=== Extract provided ===
────────────────────
Adsorption of Cadmium from synthetic wastewater using modified silicon dioxide nanoparticles

Document Type : Complete scientific research article

Authors

1 b. Assistant Professor of the Environmental Science Department, Faculty of Environment and Fisheries, Gorgan University of Agricultural Sciences and Natural Resources.

2 a. M.Sc. of Environmental Pollution, Faculty of Environment and Fisheries, Gorgan University of Agricultural Sciences and Natural Resources

Abstract

Abstract
Background and Objectives: Heavy metals such as cadmium causing numerous adverse effects on the aqueous solutions. So the presence of heavy metals in surface water and ground water has become a major inorganic contamination problem. There are several method to remove the heavy metals from aqueous solutions that adsorption is one of the best method. The aim of this study was to evaluate the efficiency of Silicon dioxide nanoparticles modified by 2-aminopyridin and EDTA as adsorbent for the removal of Cd2 + ions from aqueous solutions.
────────────────────
=== Entries from a dataset ===
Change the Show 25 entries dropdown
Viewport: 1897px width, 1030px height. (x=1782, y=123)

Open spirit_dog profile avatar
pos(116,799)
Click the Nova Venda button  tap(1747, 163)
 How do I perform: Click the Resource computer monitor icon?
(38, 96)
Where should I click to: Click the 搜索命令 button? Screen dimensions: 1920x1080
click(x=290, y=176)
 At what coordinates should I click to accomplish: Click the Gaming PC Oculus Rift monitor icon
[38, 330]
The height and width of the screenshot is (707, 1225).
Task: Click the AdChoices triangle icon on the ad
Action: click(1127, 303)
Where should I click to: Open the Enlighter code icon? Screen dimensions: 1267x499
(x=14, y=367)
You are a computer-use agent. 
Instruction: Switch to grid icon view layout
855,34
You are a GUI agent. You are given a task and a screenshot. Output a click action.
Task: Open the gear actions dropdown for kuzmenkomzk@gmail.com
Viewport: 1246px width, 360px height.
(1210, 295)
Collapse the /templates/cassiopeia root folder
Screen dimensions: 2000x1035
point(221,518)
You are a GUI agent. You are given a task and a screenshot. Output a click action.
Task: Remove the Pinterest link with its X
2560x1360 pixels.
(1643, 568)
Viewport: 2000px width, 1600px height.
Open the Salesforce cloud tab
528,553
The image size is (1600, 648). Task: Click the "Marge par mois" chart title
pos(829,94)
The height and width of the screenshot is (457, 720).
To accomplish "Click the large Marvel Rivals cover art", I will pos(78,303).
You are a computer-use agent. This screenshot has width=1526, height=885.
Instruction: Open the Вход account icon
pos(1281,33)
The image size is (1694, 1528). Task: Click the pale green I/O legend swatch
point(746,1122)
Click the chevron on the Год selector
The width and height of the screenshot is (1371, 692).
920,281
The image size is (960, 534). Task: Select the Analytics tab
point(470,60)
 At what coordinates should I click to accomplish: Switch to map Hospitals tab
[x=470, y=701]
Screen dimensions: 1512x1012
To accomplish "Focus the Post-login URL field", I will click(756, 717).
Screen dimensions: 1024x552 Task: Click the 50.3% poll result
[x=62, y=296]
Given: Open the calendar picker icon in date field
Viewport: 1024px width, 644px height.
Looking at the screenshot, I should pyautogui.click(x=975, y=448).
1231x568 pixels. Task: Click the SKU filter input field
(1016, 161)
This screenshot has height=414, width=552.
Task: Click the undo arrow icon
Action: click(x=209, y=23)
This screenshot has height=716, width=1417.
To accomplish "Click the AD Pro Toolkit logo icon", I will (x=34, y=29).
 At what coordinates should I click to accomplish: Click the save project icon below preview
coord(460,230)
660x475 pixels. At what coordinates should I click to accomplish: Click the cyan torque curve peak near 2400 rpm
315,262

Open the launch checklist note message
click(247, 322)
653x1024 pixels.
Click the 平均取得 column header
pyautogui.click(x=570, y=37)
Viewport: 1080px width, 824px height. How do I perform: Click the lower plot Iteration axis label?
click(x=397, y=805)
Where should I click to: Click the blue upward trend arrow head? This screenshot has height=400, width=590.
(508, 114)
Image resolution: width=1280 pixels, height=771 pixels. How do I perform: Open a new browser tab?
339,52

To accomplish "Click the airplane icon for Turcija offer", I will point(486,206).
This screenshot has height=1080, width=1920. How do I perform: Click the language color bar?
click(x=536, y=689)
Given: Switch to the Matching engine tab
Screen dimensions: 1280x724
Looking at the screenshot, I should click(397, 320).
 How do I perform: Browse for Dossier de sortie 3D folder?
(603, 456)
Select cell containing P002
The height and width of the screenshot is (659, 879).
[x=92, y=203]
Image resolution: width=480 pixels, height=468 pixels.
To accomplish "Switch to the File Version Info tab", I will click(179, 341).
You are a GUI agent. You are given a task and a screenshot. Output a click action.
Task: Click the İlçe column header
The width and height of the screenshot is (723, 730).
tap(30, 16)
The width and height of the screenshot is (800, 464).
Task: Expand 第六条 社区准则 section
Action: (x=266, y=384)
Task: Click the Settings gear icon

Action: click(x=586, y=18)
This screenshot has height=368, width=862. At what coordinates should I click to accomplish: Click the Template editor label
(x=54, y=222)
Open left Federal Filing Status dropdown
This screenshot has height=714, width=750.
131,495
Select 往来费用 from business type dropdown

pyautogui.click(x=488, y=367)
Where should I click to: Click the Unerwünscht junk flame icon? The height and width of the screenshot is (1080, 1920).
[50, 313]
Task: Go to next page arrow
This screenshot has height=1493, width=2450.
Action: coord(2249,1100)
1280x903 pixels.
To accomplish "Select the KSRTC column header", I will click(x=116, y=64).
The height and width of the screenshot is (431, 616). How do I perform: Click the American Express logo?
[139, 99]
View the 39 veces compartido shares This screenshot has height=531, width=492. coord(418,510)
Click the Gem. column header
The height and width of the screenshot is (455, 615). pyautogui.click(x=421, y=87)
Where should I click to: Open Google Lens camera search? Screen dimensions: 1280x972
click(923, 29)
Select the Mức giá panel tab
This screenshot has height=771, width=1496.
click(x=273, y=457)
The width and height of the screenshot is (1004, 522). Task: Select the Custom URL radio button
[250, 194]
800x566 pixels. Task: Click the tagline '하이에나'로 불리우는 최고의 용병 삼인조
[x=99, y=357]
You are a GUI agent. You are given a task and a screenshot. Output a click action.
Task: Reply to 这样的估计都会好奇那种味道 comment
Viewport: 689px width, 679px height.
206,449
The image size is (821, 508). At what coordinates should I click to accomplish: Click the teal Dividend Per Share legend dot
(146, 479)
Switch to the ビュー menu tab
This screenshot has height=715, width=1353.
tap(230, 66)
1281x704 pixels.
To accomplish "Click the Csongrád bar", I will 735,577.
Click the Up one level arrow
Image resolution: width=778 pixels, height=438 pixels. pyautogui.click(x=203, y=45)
────────────────────
=== The tasks ===
(a) In the dataset entries, substitute "menu" for "dropdown" from the line with "Rift monitor icon" to the line with "(1210, 295)", and give back only those lines with nothing else changed.
(b) Pick up the abstract on cadmium removal with silicon dioxide nanoparticles where it stops, and keep writing it.
The text and the entries come from separate sources.

=== Final results ===
(a)
 At what coordinates should I click to accomplish: Click the Gaming PC Oculus Rift monitor icon
[38, 330]
The height and width of the screenshot is (707, 1225).
Task: Click the AdChoices triangle icon on the ad
Action: click(1127, 303)
Where should I click to: Open the Enlighter code icon? Screen dimensions: 1267x499
(x=14, y=367)
You are a computer-use agent. 
Instruction: Switch to grid icon view layout
855,34
You are a GUI agent. You are given a task and a screenshot. Output a click action.
Task: Open the gear actions menu for kuzmenkomzk@gmail.com
Viewport: 1246px width, 360px height.
(1210, 295)

(b)
Material and Methods: Silicon dioxide nanoparticles with toluene put in ultrasonic bath. Then mixture of 2-aminopyridin and EDTA with ratio of 1:1 added to primary solution. After 24 hours reflux on oil bath and 10 minutes centrifuging, sample rinsed by chloroform, ethanol and deionized water. In the end, the product prepared after drying at 100 o C for 24 hours. Experiments were conducted to study the effect of solution pH, temperature, contact time, absorbent amount and initial metal concentration. Experiment conducted in bath system with three replicate. The test solutions of various concentrations were prepared from the stock solution. The solution pH was adjust using 0.1 M HNO3 and 0.1 M NaOH at the beginning of the experiment and not controlled afterwards. Solution containing adsorbate and adsorbent was taken in 250 mL capacity conical flask and agitated at 120 rpm in a shaker at predetermined time intervals. Samples putted on the centrifuge with 4000 rpm for 5 minutes .Lead ions were determined spectrophotometrically by atomic absorption spectrophotometer. Finally for determination of adsorption mechanism, adsorption isotherm models and kinetic models were studied .Results was analyzed by Excel software.
Results: The Results showed that, the highest uptake and optimum conditions was observed in pH=4, contact time 35 minutes and temperature 25℃. The Analysis of Langmuir isotherm (R2=0.93) and Freundlich isotherm (R2=0.94) show that, experimental data were fitting match by both isotherm but it is more fitting match with Freundlich isotherm. Kinetic studies showed that, kinetic of adsorption according to pseudo second order equation (R2=0.99).
Conclusion: Base on the results it can conclude that, modified silicon dioxide nanoparticles could be used as a best adsorbent for the removal of heavy metals from aqueous solutions especially for the industrial wastewaters because of the cost, easy to use, renewable, suitable and environmental friendly. Comparing with other similar studies these were found to be the excellent adsorbents and can be successfully used by Industries for heavy metal removal.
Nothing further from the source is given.